True, but again, the design assumes that other cores can (and
will) run similar tasks. The overhead of trying to select an
"optimal" cpu at exactly that moment is something we would want
to avoid for fast storage devices. Moreover, in high stress these
decisions are not guaranteed to be optimal and might be counter
productive (as estimations often can be).

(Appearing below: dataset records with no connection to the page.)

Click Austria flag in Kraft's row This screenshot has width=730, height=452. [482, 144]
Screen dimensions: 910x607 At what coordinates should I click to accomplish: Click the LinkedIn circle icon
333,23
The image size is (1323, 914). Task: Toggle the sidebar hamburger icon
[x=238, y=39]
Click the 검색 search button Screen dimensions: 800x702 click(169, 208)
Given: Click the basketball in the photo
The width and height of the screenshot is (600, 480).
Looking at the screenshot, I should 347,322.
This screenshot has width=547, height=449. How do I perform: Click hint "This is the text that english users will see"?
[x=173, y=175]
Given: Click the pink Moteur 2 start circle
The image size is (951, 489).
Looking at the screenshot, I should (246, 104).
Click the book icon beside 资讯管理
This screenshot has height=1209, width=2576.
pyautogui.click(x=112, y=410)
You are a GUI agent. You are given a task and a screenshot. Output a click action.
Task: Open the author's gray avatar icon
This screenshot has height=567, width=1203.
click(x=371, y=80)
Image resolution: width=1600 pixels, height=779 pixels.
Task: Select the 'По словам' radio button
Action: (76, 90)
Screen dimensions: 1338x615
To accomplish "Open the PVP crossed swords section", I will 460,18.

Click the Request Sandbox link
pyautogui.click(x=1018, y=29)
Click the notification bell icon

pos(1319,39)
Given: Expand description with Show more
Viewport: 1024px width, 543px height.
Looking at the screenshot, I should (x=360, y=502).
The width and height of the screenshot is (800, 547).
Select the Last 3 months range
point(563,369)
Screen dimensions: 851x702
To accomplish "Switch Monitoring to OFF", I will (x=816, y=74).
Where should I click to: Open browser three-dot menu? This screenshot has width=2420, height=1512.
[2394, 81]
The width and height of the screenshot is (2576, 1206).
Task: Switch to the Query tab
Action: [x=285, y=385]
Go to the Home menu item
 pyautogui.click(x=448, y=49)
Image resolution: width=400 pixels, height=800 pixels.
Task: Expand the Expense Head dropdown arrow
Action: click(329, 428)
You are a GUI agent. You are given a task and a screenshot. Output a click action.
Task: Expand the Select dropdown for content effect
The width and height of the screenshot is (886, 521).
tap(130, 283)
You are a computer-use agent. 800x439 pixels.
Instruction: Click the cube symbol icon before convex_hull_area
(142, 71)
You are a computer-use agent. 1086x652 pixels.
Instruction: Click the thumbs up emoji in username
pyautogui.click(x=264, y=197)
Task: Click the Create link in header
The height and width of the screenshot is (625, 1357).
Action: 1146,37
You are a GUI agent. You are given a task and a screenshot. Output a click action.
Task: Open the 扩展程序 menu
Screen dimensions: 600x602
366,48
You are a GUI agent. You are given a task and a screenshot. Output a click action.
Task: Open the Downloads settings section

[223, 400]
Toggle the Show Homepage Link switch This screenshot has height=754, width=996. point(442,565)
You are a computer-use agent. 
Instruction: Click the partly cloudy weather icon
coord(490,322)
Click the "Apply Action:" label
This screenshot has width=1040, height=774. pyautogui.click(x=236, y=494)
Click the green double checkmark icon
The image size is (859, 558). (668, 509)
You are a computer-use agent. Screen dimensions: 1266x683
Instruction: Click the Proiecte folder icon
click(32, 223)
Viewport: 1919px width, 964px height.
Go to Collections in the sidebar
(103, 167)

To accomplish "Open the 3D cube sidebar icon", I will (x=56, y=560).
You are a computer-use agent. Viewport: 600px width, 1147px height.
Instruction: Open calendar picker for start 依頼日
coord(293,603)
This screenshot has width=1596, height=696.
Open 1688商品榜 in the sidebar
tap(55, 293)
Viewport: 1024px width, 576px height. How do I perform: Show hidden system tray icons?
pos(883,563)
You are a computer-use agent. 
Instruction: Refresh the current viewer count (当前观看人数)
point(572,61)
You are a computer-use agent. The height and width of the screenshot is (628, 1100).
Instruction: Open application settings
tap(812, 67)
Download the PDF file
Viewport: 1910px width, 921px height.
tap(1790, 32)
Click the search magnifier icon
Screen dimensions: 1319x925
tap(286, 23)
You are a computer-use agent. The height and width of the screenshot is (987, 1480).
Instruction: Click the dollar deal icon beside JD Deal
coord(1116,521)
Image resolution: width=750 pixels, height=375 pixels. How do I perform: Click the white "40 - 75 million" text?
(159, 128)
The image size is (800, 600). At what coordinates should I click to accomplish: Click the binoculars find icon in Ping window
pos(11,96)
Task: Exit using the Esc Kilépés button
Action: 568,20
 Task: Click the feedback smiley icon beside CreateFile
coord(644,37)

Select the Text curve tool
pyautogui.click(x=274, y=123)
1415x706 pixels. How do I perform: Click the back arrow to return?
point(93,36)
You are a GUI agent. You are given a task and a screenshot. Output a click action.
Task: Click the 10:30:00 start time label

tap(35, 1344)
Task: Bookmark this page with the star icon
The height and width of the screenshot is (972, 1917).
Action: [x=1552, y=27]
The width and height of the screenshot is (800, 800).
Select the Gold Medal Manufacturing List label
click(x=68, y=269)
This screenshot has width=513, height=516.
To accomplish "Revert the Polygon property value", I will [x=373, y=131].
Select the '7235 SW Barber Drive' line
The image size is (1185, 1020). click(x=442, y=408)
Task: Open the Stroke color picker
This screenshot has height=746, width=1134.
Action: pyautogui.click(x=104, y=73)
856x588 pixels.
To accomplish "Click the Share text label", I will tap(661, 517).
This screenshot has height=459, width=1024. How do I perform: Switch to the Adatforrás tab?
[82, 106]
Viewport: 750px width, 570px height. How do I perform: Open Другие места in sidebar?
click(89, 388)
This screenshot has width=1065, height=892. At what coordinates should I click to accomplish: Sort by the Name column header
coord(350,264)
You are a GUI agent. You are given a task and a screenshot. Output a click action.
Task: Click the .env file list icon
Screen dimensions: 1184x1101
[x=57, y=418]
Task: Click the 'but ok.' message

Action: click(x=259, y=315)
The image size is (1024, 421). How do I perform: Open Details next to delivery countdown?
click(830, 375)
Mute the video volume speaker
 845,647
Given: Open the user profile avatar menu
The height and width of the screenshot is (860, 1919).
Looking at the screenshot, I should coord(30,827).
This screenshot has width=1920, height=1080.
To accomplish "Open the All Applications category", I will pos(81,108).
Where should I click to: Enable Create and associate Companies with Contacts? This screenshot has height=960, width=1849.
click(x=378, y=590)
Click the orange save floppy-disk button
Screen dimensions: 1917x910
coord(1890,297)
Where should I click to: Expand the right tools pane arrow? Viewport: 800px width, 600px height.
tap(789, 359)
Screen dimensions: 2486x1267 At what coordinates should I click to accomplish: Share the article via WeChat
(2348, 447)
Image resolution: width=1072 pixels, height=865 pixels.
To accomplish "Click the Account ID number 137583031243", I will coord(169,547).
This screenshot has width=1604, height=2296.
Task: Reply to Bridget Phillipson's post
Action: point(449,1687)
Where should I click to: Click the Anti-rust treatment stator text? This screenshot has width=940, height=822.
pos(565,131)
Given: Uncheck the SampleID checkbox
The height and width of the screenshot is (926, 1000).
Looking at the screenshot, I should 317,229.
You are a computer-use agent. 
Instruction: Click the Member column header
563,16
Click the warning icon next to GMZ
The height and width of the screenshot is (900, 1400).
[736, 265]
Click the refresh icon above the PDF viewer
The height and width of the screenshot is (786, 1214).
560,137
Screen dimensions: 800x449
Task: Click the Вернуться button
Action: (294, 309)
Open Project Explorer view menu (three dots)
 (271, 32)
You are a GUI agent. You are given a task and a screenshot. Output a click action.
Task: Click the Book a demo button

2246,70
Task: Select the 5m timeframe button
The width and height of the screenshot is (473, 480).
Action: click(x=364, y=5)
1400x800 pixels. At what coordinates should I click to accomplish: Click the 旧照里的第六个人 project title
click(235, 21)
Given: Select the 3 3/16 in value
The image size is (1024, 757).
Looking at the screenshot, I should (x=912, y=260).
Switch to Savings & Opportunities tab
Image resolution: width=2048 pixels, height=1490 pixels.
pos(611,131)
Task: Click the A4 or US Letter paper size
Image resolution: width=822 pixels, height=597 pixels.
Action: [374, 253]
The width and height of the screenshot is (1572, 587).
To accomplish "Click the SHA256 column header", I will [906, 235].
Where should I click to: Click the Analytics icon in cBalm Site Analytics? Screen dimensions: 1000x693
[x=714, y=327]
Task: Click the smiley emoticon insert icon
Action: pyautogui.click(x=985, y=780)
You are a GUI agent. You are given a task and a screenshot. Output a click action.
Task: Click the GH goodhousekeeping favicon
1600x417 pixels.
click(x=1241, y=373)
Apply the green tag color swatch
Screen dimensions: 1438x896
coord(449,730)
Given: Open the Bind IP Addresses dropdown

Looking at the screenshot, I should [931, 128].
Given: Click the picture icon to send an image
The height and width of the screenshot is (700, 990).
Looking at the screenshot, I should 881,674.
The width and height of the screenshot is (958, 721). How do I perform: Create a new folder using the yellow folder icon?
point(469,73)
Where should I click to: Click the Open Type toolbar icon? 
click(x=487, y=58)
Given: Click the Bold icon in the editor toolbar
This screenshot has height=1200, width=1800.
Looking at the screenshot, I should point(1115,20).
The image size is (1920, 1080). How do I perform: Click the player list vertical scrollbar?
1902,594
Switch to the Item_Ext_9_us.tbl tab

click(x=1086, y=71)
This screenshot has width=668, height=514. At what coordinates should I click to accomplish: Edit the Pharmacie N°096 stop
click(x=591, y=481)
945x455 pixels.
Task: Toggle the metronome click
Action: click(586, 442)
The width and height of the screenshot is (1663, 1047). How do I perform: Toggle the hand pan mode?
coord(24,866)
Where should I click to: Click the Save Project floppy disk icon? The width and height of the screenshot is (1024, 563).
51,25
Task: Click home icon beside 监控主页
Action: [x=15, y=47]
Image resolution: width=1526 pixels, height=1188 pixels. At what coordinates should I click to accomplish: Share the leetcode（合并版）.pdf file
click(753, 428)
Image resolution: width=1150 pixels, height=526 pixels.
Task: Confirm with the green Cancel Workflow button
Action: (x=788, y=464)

>> I'm stating the obvious here, but this issue historically existed in
>> various devices ranging from network to storage and more. The solution
>> is using multiple queues (ideally per-cpu) and try to have minimal
>> synchronization in the submission path (like XPS for networking) and
>> keep completions as local as possible to the submission cores (like flow
>> steering).
> 
> For the time being, the Linux NFS client does not support
> multiple connections to a single NFS server. There is some
> protocol standards work to be done to help clients discover
> all distinct network paths to a server. We're also looking
> at safe ways to schedule NFS RPCs over multiple connections.
> 
> To get multiple connections today you can use pNFS with
> block devices, but that doesn't help the metadata workload
> (GETATTRs, LOOKUPs, and the like), and not everyone wants
> to use pNFS.
> 
> Also, there are some deployment scenarios where "creating
> another connection" has an undesirable scalability impact:

I can understand that.

> - The NFS client has dozens or hundreds of CPUs. Typical
> for a single large host running containers, where the
> host's kernel NFS client manages the mounts, which are
> shared among containers.
> 
> - The NFS client has mounted dozens or hundreds of NFS
> servers, and thus wants to conserve its connection count
> to avoid managing MxN connections.

So in this use-case, do you really see that non-local cpu
selection for completion processing is performing better?

 From my experience, linear scaling is much harder to achieve
with bouncing cpus with all the context-switching overhead involved.